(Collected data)
# # # # #
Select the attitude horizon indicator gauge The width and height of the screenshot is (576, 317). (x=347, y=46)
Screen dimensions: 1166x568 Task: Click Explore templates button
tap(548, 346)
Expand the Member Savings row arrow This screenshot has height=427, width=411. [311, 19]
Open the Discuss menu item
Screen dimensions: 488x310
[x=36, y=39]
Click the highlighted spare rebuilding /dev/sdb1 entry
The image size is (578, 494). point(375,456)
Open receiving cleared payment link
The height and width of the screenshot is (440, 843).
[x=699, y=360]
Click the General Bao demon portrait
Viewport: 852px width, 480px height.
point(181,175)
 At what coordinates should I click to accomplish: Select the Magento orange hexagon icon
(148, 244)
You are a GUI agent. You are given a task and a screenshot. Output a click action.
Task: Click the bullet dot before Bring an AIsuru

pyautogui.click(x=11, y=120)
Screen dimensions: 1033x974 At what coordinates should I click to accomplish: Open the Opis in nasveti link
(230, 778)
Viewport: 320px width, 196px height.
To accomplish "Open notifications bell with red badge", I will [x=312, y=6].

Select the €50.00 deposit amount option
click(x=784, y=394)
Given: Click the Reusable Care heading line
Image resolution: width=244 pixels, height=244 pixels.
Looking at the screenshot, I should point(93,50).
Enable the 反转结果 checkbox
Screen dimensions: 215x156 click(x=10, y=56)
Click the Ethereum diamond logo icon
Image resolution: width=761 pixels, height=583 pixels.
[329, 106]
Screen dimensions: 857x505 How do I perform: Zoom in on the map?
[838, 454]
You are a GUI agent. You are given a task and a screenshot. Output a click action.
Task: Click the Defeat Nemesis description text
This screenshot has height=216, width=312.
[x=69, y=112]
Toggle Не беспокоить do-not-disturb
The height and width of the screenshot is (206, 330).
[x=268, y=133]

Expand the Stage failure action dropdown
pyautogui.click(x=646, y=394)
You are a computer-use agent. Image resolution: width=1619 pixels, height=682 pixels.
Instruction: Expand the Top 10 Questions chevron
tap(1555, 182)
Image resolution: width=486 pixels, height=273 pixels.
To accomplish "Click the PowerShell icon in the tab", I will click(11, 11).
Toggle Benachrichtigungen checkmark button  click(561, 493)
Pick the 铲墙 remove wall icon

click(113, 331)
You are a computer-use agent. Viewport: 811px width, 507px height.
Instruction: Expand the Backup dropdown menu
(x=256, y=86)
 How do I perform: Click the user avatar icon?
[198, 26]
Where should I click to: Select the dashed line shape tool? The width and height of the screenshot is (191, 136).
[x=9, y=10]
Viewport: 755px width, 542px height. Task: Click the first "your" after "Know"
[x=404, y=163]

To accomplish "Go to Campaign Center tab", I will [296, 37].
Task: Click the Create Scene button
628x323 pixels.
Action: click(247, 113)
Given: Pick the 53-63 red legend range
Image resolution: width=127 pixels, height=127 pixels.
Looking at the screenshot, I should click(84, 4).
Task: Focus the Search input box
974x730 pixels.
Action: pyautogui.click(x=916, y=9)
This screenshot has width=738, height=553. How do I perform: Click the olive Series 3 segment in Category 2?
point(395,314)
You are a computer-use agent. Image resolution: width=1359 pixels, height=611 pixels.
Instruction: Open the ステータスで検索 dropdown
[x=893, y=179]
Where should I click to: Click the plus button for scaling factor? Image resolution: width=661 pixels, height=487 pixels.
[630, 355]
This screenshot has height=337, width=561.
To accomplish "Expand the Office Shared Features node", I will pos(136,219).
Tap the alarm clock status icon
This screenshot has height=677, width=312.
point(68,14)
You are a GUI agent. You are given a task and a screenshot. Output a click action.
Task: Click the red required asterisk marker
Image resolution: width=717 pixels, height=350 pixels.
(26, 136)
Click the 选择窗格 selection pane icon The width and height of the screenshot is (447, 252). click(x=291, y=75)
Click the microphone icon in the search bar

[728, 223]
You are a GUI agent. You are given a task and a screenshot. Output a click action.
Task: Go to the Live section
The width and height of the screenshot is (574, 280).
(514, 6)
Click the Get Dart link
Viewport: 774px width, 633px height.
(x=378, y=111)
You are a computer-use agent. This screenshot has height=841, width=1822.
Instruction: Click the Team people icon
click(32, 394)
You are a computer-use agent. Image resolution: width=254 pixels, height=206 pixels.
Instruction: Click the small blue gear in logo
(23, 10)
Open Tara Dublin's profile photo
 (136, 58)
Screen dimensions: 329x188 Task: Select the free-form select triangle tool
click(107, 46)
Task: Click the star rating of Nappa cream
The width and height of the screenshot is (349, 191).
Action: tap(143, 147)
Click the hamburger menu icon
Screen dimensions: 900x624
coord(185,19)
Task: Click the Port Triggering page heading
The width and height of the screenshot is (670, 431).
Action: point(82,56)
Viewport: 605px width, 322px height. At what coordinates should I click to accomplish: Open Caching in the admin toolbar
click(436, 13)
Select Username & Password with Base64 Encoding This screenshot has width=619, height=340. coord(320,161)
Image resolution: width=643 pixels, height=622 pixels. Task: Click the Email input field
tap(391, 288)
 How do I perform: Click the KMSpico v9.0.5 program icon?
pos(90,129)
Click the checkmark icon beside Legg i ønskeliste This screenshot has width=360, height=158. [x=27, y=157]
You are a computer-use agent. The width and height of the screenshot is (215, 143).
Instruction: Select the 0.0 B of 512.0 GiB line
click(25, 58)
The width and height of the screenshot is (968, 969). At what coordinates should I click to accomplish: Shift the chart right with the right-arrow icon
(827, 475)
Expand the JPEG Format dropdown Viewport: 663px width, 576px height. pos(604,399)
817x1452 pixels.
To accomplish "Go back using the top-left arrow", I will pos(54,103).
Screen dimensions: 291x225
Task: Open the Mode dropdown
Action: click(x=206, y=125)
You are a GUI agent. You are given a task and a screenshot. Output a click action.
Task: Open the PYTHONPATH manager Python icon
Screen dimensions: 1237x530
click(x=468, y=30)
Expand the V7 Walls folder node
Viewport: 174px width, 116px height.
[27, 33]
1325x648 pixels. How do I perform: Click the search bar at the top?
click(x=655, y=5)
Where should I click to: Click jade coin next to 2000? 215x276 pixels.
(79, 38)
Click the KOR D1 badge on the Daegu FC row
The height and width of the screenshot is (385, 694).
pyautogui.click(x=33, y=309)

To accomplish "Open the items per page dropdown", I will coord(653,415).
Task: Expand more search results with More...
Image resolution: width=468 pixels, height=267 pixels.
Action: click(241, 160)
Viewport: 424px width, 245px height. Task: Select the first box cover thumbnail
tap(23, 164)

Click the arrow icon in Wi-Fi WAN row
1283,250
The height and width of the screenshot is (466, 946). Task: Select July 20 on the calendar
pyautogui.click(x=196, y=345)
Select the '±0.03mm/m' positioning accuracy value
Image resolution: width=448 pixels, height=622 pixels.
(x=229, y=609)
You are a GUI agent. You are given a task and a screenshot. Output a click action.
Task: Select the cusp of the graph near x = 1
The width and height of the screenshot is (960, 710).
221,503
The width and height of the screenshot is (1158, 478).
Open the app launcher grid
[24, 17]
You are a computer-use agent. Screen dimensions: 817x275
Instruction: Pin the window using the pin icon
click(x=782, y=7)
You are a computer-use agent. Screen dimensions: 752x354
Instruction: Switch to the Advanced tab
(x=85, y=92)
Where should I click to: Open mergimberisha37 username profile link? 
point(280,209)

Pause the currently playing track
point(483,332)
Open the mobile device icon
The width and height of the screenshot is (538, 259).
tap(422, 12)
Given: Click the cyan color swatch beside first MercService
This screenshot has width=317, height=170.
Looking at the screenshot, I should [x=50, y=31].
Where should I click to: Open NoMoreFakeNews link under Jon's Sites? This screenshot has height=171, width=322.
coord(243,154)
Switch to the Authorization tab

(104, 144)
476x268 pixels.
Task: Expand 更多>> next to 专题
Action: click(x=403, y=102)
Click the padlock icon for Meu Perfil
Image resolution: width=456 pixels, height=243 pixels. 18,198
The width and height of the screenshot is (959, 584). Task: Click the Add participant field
# # # # #
▸ Problem details: Above are the records; from them, give again exactly the lines from the one containing "Task: Focus the Search input box" through the one containing "Task: Click the star rating of Nappa cream", both included.

▸ Task result:
Task: Focus the Search input box
974x730 pixels.
Action: pyautogui.click(x=916, y=9)
This screenshot has width=738, height=553. How do I perform: Click the olive Series 3 segment in Category 2?
point(395,314)
You are a computer-use agent. Image resolution: width=1359 pixels, height=611 pixels.
Instruction: Open the ステータスで検索 dropdown
[x=893, y=179]
Where should I click to: Click the plus button for scaling factor? Image resolution: width=661 pixels, height=487 pixels.
[630, 355]
This screenshot has height=337, width=561.
To accomplish "Expand the Office Shared Features node", I will pos(136,219).
Tap the alarm clock status icon
This screenshot has height=677, width=312.
point(68,14)
You are a GUI agent. You are given a task and a screenshot. Output a click action.
Task: Click the red required asterisk marker
Image resolution: width=717 pixels, height=350 pixels.
(26, 136)
Click the 选择窗格 selection pane icon The width and height of the screenshot is (447, 252). click(x=291, y=75)
Click the microphone icon in the search bar

[728, 223]
You are a GUI agent. You are given a task and a screenshot. Output a click action.
Task: Go to the Live section
The width and height of the screenshot is (574, 280).
(514, 6)
Click the Get Dart link
Viewport: 774px width, 633px height.
(x=378, y=111)
You are a computer-use agent. This screenshot has height=841, width=1822.
Instruction: Click the Team people icon
click(32, 394)
You are a computer-use agent. Image resolution: width=254 pixels, height=206 pixels.
Instruction: Click the small blue gear in logo
(23, 10)
Open Tara Dublin's profile photo
 (136, 58)
Screen dimensions: 329x188 Task: Select the free-form select triangle tool
click(107, 46)
Task: Click the star rating of Nappa cream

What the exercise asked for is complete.